■ EXTRACTED RECORDS ■
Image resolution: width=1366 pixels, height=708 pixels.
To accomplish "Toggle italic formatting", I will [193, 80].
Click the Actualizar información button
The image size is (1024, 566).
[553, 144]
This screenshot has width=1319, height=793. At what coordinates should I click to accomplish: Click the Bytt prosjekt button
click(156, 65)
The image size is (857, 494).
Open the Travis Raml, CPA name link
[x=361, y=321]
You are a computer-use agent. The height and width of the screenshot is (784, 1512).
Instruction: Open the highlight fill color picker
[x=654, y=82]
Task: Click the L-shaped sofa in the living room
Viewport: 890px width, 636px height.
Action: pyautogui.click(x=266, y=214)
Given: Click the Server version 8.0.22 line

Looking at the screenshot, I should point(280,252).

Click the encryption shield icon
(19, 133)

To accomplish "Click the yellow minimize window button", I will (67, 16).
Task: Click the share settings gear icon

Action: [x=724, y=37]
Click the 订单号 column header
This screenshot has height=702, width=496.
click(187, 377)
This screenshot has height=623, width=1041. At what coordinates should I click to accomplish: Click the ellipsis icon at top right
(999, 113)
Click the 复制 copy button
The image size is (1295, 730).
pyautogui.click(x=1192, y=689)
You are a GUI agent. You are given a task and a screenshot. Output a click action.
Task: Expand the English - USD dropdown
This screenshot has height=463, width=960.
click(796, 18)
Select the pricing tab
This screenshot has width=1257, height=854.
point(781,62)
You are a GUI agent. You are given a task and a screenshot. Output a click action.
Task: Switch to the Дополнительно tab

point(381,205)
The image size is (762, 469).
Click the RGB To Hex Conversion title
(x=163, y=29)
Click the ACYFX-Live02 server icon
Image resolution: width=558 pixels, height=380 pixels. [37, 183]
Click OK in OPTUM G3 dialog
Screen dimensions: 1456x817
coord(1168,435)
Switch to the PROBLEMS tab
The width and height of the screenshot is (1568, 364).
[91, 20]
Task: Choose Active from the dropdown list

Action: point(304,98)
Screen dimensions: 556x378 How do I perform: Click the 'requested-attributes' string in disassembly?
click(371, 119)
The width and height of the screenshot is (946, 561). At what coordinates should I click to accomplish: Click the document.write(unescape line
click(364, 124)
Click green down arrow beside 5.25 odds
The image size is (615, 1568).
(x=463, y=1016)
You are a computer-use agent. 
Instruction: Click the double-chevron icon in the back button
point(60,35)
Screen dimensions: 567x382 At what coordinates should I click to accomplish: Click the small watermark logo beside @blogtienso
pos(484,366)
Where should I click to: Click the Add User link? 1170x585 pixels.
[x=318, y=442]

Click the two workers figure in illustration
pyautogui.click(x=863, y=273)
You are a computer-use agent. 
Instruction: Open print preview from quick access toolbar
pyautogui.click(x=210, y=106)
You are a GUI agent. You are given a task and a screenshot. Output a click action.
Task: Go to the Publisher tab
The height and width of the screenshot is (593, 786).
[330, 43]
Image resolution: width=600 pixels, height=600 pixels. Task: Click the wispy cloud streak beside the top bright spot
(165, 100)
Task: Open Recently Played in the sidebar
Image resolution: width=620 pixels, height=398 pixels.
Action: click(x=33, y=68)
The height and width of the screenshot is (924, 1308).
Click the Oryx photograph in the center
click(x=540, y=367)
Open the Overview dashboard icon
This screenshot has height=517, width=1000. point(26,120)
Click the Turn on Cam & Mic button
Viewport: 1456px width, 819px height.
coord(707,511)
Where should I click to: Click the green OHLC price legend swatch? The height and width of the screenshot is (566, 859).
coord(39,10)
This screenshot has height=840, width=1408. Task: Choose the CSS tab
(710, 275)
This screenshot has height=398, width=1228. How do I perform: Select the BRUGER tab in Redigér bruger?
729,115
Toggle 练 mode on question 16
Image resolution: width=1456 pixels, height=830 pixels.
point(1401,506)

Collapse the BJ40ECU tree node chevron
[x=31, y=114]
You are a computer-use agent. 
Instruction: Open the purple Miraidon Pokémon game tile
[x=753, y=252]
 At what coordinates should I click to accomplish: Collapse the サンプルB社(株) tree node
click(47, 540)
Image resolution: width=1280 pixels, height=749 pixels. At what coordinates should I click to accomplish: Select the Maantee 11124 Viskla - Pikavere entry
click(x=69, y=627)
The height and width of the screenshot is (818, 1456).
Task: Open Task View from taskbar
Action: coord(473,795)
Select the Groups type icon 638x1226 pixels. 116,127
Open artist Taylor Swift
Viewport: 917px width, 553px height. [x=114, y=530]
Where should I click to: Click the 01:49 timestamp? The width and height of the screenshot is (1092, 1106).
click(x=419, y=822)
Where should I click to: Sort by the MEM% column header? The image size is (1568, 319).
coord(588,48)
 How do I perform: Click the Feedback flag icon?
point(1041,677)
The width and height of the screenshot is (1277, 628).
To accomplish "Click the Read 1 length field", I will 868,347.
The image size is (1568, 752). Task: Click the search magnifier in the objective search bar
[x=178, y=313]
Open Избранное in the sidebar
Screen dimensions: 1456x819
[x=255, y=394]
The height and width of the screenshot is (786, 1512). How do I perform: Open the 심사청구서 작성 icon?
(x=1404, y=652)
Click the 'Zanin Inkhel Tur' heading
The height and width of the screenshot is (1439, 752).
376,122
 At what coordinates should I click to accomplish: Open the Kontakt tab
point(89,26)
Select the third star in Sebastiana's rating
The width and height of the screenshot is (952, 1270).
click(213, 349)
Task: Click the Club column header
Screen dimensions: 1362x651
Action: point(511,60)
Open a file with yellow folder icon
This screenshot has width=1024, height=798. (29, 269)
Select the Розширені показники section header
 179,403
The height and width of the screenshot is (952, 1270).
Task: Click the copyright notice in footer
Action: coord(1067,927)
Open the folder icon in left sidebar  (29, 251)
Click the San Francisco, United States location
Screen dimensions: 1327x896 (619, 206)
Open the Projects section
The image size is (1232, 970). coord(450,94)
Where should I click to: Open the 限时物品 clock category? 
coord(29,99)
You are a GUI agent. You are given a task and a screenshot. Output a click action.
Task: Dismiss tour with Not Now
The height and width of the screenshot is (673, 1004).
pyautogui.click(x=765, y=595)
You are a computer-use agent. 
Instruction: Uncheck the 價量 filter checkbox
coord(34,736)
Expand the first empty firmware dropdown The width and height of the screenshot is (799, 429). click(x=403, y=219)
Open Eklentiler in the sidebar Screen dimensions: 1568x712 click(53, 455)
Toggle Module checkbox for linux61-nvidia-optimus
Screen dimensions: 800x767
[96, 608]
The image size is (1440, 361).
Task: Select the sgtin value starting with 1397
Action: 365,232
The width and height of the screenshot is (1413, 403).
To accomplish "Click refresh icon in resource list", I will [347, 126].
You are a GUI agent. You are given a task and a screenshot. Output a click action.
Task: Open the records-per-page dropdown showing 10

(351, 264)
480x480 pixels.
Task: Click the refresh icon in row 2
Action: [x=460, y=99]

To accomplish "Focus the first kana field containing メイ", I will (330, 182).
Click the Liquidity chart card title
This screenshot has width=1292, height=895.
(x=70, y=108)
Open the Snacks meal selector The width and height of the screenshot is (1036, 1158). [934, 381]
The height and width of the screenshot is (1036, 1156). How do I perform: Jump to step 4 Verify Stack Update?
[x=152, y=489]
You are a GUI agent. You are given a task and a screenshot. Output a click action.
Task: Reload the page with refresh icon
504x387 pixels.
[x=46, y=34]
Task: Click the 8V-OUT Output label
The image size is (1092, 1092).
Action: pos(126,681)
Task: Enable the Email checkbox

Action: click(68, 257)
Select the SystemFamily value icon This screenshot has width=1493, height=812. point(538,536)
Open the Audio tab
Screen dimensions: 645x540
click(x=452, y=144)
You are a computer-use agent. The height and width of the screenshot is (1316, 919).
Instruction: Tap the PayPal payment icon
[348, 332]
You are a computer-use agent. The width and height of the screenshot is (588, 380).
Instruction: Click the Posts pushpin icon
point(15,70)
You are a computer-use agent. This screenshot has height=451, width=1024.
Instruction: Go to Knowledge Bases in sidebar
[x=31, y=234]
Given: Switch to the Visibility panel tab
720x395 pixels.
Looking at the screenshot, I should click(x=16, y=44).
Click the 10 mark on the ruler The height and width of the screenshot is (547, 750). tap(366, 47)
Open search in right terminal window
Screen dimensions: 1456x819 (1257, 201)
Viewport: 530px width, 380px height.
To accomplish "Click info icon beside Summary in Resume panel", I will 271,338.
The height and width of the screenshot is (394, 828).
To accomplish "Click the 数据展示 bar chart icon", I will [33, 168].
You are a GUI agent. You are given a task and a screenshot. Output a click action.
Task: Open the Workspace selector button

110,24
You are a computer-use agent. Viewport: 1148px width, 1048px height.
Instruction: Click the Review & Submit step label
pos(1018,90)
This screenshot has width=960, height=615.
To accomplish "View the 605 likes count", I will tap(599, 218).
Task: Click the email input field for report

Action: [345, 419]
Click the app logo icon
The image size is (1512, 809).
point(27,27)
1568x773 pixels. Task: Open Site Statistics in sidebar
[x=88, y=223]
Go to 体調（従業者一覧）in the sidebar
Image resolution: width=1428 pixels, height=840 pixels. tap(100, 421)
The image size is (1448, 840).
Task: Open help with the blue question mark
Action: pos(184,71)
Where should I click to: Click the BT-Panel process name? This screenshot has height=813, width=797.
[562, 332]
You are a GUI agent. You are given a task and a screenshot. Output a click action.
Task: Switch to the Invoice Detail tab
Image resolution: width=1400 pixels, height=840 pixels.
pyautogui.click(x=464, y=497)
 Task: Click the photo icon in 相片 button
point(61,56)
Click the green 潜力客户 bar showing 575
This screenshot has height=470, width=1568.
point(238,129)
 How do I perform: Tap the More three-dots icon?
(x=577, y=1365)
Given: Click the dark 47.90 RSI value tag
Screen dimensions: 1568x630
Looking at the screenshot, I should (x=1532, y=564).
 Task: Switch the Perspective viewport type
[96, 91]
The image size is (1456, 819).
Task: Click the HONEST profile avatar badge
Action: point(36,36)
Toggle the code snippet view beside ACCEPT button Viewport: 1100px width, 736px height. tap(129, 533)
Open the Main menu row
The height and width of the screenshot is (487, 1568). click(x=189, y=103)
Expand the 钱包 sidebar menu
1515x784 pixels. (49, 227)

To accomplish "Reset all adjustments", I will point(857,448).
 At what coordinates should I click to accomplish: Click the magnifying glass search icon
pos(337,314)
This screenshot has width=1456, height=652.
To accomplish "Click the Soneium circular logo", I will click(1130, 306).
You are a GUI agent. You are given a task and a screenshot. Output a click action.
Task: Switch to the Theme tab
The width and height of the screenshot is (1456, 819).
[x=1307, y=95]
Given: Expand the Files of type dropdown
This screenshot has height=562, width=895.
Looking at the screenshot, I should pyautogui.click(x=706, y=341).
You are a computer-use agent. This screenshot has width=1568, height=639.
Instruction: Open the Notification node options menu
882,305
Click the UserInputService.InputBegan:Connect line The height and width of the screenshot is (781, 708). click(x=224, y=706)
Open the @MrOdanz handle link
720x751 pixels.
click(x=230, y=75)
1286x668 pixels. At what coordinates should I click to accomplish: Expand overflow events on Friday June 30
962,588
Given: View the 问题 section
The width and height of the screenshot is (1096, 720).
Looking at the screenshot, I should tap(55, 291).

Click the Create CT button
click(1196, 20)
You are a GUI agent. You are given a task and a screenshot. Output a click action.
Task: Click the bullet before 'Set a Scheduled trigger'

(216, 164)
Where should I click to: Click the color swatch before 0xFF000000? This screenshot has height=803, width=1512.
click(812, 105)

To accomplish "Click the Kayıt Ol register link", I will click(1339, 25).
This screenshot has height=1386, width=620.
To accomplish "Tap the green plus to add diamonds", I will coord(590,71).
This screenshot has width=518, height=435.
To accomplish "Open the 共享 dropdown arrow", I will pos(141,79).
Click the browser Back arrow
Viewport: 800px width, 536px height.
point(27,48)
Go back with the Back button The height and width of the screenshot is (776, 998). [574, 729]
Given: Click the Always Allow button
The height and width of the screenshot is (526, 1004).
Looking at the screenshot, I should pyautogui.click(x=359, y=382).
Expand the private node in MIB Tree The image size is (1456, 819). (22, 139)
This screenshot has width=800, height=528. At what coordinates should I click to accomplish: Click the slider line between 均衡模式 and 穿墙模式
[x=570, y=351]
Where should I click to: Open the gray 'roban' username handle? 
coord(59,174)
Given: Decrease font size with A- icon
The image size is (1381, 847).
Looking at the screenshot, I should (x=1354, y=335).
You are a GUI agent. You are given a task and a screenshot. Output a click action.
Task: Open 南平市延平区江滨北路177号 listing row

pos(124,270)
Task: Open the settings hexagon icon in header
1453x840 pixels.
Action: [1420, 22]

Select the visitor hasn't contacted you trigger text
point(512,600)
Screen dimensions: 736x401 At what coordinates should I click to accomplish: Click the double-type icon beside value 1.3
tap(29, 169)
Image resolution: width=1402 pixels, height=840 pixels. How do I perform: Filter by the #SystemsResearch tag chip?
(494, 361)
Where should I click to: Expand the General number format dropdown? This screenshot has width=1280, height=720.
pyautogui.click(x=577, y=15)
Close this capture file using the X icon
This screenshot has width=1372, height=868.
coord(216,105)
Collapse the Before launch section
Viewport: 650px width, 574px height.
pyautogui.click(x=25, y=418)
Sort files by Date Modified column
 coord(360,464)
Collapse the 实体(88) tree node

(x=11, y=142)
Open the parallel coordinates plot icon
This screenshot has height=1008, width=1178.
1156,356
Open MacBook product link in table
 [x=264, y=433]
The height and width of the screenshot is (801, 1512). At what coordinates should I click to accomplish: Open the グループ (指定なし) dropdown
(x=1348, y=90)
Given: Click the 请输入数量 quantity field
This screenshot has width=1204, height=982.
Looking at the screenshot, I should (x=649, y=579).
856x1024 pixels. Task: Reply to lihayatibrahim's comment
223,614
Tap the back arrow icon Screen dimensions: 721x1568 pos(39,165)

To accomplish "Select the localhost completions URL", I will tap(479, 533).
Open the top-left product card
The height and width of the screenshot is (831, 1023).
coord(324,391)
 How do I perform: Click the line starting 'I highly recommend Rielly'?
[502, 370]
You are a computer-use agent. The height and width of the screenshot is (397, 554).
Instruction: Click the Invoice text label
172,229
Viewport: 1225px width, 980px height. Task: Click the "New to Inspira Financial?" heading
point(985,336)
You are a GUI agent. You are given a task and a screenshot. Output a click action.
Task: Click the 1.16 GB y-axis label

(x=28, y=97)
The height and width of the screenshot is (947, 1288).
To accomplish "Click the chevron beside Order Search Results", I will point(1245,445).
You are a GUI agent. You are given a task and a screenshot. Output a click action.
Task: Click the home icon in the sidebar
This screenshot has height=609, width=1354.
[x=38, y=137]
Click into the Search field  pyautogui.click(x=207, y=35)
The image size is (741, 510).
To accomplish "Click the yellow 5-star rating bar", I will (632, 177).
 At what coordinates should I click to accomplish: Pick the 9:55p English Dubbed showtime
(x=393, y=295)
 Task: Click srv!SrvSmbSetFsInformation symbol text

■ GIVEN EXERCISE ■
Please recast the items, from their first line through the line with "Action: pyautogui.click(x=266, y=214)", as a Markdown table with the columns Row and Item line, giving each line a row number and leaving out blank lines.

■ WRITTEN RESPONSE ■
| Row | Item line |
|---|---|
| 1 | Image resolution: width=1366 pixels, height=708 pixels. |
| 2 | To accomplish "Toggle italic formatting", I will [193, 80]. |
| 3 | Click the Actualizar información button |
| 4 | The image size is (1024, 566). |
| 5 | [553, 144] |
| 6 | This screenshot has width=1319, height=793. At what coordinates should I click to accomplish: Click the Bytt prosjekt button |
| 7 | click(156, 65) |
| 8 | The image size is (857, 494). |
| 9 | Open the Travis Raml, CPA name link |
| 10 | [x=361, y=321] |
| 11 | You are a computer-use agent. The height and width of the screenshot is (784, 1512). |
| 12 | Instruction: Open the highlight fill color picker |
| 13 | [x=654, y=82] |
| 14 | Task: Click the L-shaped sofa in the living room |
| 15 | Viewport: 890px width, 636px height. |
| 16 | Action: pyautogui.click(x=266, y=214) |